5 Cat Cognition Facts

By PetMD Editorial on Jul. 5, 2017

By Helen Anne Travis

When it comes to understanding how our pets think, much more research has been done on the minds of dogs than cats. But that doesn’t mean we’re completely clueless about cat cognition.

Here are five facts we do know about how our cats understand and interpret the world. Heads up: they’re smarter than you might think.

Cats’ Brains Work a Lot Like Ours

If you want to compare cats’ brains to those of dogs or humans, you’ll find a lot more similarities than differences, says Dr. Jill Sackman, head of behavior medicine service at BluePearl Veterinary Partners.

As mammals, we all have similar brain structures and functions, she explains. Like us, cats can sense the passing of time. They dream, she adds. And one study suggests cats can even count (or at least tell the difference between two dots and three if it means getting a food reward).

Cats can also develop cognitive dysfunction as they age, Sackman says. Just like humans.

Evolution Shaped How Cats’ Brains Work

Cats are unique in that they evolved to be predator and prey, says Dr. Franklin D. McMillan, director of well-being studies at Best Friends Animal Society. While dogs, and maybe even humans, evolved to hunt, cats had to learn to hunt and hide. That’s why cats may be more fearful than dogs when encountering new situations or animals, he explains.

But in some ways, cats are more aggressive than dogs. It’s believed that dogs started interacting with humans around 20,000 years ago, McMillan says. Cats, on the other hand, have only been cohabiting with humans for 10,000 years, according to a 2013 study. Some studies consider cats to be only semi-domesticated.

Think of a cat’s favorite toys: feathers on a stick, strings pulled slowly across the floor, a soft toy they can wrestle. In the wild, cats spend up to four hours per day trying to find food, McMillan says. Once they’re eating from a can and don’t have to hunt, they still like toys that mimic prey. Dogs on the other hand can be content simply interacting with humans, he says. They don’t need to chew and pounce to have a good time.
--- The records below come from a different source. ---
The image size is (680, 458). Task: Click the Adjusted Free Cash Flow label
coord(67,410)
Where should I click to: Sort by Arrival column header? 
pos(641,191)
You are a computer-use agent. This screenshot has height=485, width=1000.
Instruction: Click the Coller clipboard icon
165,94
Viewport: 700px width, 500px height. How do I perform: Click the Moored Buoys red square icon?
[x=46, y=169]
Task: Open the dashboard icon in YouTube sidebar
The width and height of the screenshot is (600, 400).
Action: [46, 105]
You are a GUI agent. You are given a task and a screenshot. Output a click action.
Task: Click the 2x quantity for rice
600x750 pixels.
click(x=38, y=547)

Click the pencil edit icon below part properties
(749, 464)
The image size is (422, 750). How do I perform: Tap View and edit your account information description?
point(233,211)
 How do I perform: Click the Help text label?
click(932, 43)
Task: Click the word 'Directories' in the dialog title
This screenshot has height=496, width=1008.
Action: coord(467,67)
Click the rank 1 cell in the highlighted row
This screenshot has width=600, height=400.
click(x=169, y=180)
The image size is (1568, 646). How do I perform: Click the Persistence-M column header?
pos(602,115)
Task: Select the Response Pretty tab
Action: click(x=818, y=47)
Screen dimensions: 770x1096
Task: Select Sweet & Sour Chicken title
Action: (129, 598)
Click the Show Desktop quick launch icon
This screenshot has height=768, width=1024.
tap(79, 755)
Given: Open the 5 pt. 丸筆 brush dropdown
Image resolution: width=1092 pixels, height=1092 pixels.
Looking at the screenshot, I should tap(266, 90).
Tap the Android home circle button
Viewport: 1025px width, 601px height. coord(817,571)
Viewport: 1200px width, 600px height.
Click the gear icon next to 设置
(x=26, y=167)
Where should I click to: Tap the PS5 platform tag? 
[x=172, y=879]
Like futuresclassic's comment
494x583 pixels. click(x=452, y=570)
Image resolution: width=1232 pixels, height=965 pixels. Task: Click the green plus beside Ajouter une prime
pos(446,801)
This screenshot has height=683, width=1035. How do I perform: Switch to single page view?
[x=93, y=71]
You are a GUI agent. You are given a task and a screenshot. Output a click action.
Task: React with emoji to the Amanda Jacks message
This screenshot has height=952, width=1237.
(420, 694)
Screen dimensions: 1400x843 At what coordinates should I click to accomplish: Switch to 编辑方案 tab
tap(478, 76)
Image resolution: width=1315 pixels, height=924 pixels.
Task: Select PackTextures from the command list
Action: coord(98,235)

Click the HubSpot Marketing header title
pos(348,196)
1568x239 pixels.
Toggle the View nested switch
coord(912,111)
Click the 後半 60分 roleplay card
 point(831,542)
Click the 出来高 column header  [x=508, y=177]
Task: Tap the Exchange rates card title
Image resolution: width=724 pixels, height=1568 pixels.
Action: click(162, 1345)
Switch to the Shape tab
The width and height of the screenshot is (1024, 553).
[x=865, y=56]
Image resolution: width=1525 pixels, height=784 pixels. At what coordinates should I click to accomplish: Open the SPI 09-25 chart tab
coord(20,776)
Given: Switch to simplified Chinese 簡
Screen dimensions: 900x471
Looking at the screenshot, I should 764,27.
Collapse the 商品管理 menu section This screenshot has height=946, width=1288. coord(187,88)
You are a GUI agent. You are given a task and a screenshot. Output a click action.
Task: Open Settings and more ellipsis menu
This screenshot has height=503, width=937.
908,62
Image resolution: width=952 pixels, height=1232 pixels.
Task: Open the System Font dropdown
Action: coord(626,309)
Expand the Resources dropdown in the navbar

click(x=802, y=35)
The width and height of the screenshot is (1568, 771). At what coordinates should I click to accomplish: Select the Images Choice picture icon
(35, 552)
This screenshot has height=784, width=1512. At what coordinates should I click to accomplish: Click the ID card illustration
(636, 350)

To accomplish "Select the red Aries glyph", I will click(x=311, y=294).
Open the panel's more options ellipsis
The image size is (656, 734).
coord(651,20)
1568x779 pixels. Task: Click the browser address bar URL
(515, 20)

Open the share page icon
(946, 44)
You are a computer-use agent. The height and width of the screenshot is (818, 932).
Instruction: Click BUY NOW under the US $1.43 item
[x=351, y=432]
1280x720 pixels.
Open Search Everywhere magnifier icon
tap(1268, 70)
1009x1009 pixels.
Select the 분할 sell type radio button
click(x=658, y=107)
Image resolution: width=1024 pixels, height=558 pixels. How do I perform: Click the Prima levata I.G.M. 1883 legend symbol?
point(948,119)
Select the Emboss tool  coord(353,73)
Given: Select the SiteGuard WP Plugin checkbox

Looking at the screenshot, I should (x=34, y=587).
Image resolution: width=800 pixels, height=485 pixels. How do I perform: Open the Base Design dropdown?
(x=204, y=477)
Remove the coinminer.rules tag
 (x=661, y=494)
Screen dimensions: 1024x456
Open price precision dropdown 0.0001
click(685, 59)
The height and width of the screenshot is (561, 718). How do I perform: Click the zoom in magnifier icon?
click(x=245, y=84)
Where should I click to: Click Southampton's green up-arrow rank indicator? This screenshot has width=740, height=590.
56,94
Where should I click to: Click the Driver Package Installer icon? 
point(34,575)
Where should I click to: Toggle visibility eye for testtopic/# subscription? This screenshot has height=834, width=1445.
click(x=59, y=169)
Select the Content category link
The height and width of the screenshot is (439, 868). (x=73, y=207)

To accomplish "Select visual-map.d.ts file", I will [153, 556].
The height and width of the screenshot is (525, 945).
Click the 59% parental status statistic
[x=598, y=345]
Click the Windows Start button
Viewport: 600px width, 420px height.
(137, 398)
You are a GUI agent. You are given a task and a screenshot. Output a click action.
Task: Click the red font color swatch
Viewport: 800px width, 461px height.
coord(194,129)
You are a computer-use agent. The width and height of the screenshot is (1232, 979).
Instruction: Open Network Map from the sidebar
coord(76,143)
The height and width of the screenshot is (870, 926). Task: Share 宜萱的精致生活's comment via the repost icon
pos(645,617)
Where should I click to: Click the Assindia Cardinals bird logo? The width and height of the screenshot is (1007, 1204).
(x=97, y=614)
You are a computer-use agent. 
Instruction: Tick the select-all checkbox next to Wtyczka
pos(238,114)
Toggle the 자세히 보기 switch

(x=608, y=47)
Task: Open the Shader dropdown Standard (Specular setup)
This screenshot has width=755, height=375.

McMillan encourages pet parents to nurture their cat’s inner predator. “We want to do something that helps their brain achieve what it evolved to do,” he says.

Cats Know What You’re Thinking

Just because cats want to kill and destroy their toys doesn’t mean they don’t enjoy hanging out with humans. In fact, one recent study went as far as suggesting that cats prefer spending time with people to eating food.

Cats are more likely to interact with their owners than a stranger, Sackman says, and can even form separation anxiety when their owners leave for extended periods of time. They can sense our emotions and distinguish information from our vocal patterns, she adds. They may also understand human pointing gestures, a 2005 study shows.

“They’re social but not social in the way dogs and humans are,” Sackman says.

One big difference between the way cats and dogs interact with humans is that dogs expect us to help them, she says. If there is food just out of reach, dogs will look to their owners, as if expecting their humans to help them get the grub. Cats, on the other hand, don’t seek out this eye contact, she says, which may mean they don’t understand that we could help them out.

Cats Can Learn and Remember

Like humans, cats can learn from observation, Sackman says. They can pick up information by watching another cat, animal, or human.

They have a working memory of about 30 seconds, Sackman says—long enough to stalk a lizard. They also have long-term memory, which is why they remember you after you’ve been on vacation for a week or two.

Those who have fond memories of being greeted by a childhood pet long after leaving home may argue that cats’ long-term memory can go back years.

Cats Can Be Trained

When it comes to training, dogs get all the credit. But cats are also completely trainable, Sackman says. The key is to understand what motivates the individual cat and develop an appropriate reward. She recommends clicker training, where the cat learns to associate the sound of a clicker with a tasty treat.

Clicker training is an effective way to encourage cats to stay off countertops, enter their carrier, and even give high fives.